Question

Solve by factoring.$$3 t^{2}-48=0$$

Answer

**step1** Identify the common factor

First, we need to find a common factor for both terms in the equation, which are $$3t^2$$ and $$48$$.
We can see that $$3$$ is a factor of $$3t^2$$.
To check if $$3$$ is also a factor of $$48$$, we perform the division:
$$48 \div 3 = 16$$
Since $$16$$ is a whole number, $$3$$ is a common factor of both terms.

**step2** Factor out the common factor

Now, we factor out the common factor $$3$$ from the expression $$3t^2 - 48$$.
$$3t^2 - 48 = 3(t^2 - 16)$$
So, the original equation becomes:
$$3(t^2 - 16) = 0$$

**step3** Recognize the difference of squares pattern

Next, we focus on the expression inside the parenthesis: $$t^2 - 16$$.
We observe that $$t^2$$ is a perfect square (which is $$t \times t$$) and $$16$$ is also a perfect square (which is $$4 \times 4$$).
This means the expression $$t^2 - 16$$ fits the pattern of a "difference of squares," which is generally written as $$a^2 - b^2$$.
In this specific case, $$a$$ corresponds to $$t$$ and $$b$$ corresponds to $$4$$.

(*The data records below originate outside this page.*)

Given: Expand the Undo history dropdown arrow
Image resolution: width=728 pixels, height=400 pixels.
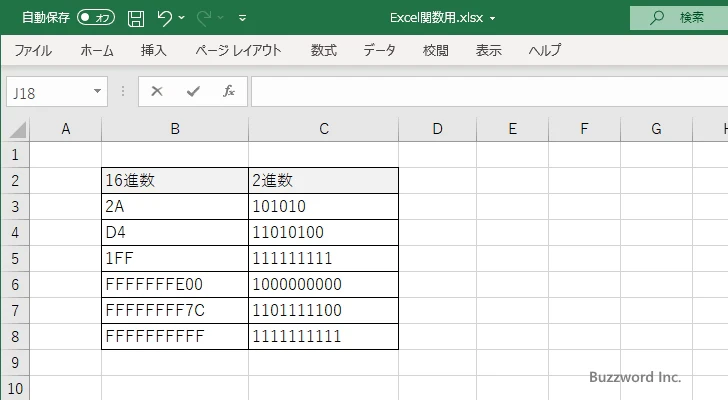Looking at the screenshot, I should [x=183, y=18].
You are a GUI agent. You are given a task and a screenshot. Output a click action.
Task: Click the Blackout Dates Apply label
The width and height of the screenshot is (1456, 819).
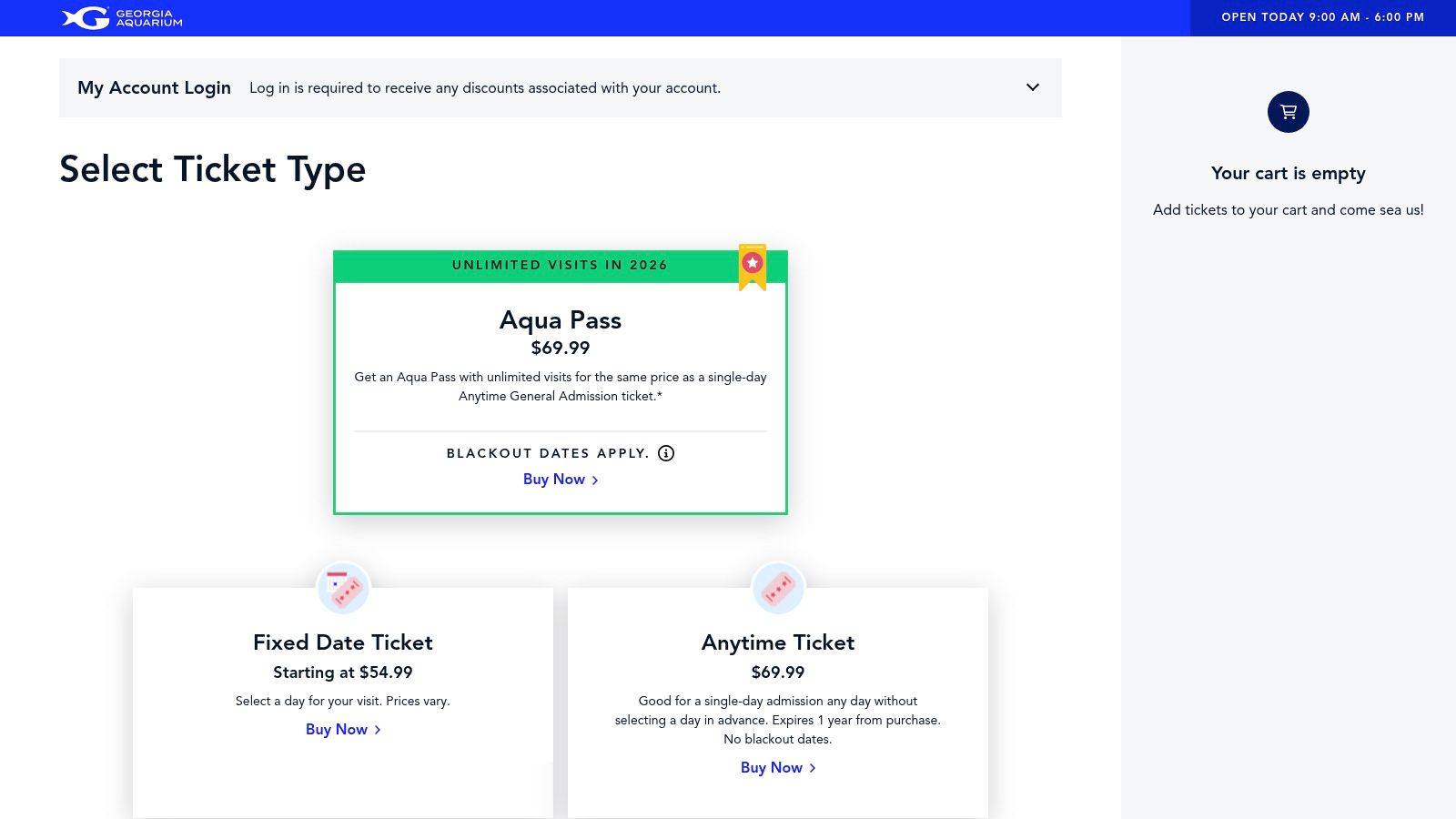[x=547, y=453]
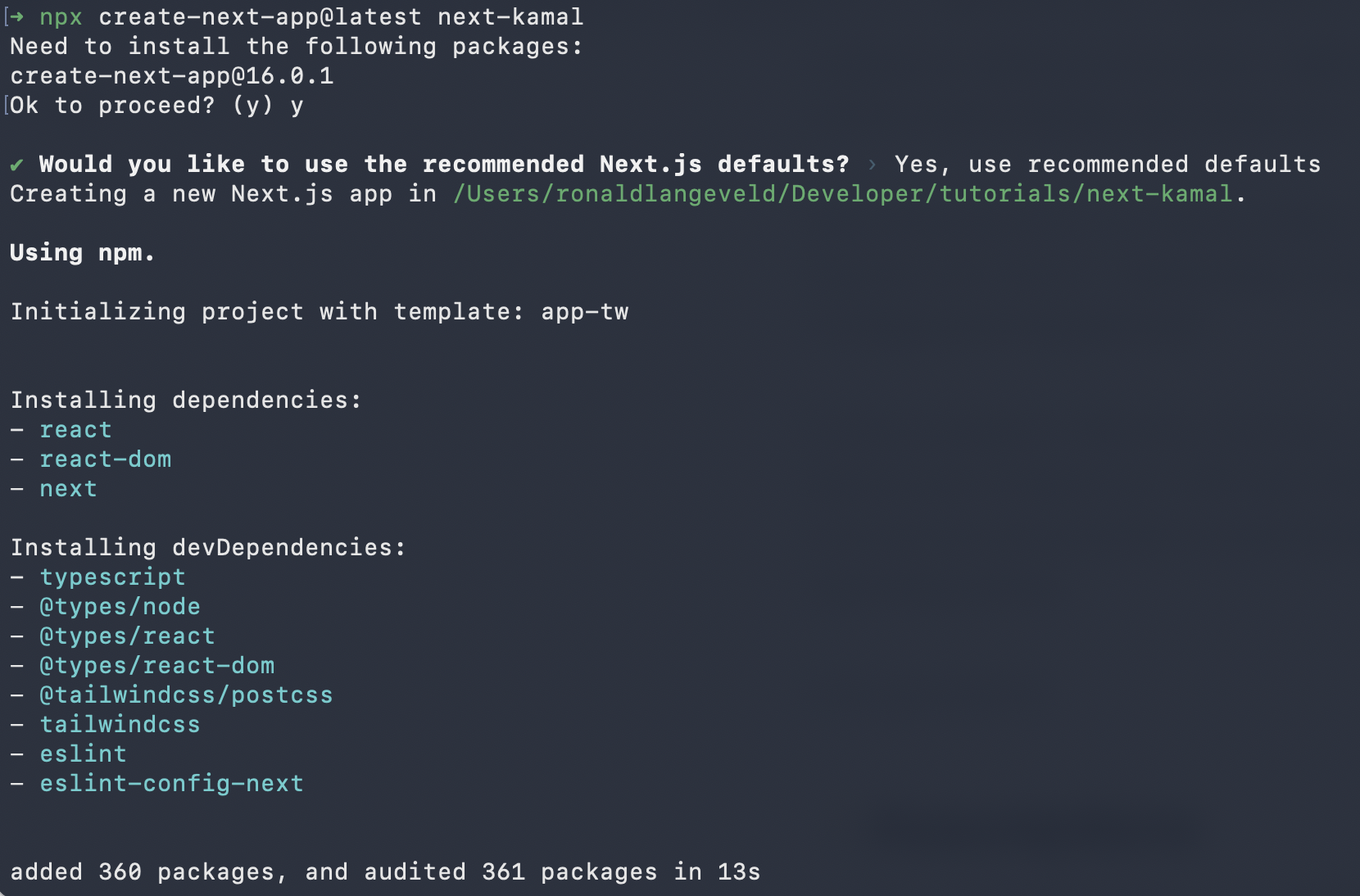The height and width of the screenshot is (896, 1360).
Task: Click the 'next' dependency entry
Action: (x=69, y=489)
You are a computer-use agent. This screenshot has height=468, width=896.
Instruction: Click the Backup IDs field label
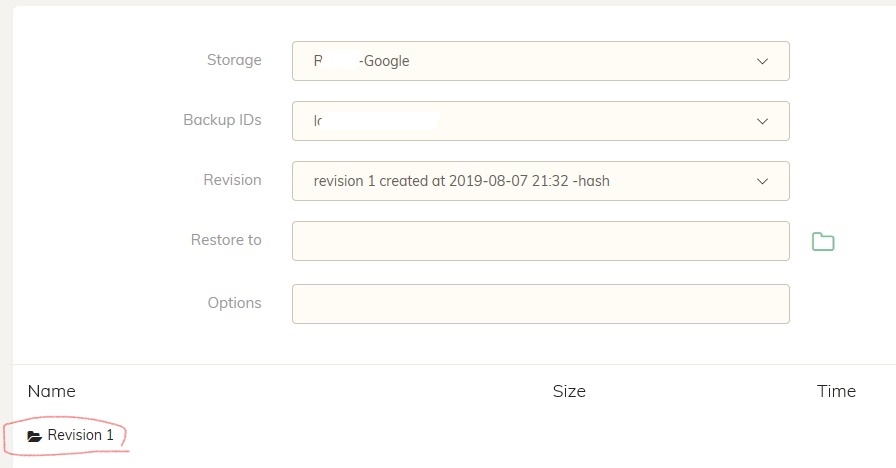click(222, 120)
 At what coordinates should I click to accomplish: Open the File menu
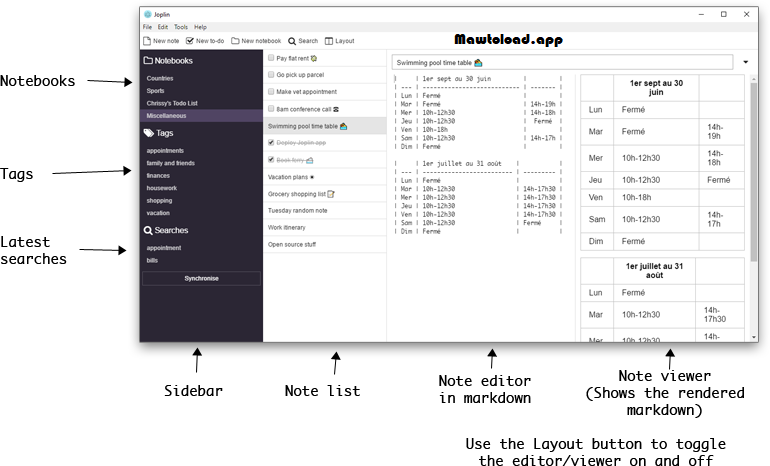click(x=147, y=27)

**step4** Apply the difference of squares formula

The formula for the difference of squares states that $$a^2 - b^2 = (a - b)(a + b)$$.
Applying this formula to $$t^2 - 16$$:
$$t^2 - 16 = (t - 4)(t + 4)$$
Substituting this back into our equation, we get:
$$3(t - 4)(t + 4) = 0$$

**step5** Solve for t

For the product of multiple factors to be zero, at least one of the factors must be zero.
In our equation, $$3(t - 4)(t + 4) = 0$$, we have three factors: $$3$$, $$(t - 4)$$, and $$(t + 4)$$.
Since $$3$$ is not zero, either $$(t - 4)$$ must be zero or $$(t + 4)$$ must be zero.
Case 1: Set the first factor involving $$t$$ to zero.
$$t - 4 = 0$$
To solve for $$t$$, we add $$4$$ to both sides of the equation:
$$t = 4$$
Case 2: Set the second factor involving $$t$$ to zero.
$$t + 4 = 0$$
To solve for $$t$$, we subtract $$4$$ from both sides of the equation:
$$t = -4$$
Therefore, the solutions for $$t$$ are $$4$$ and $$-4$$.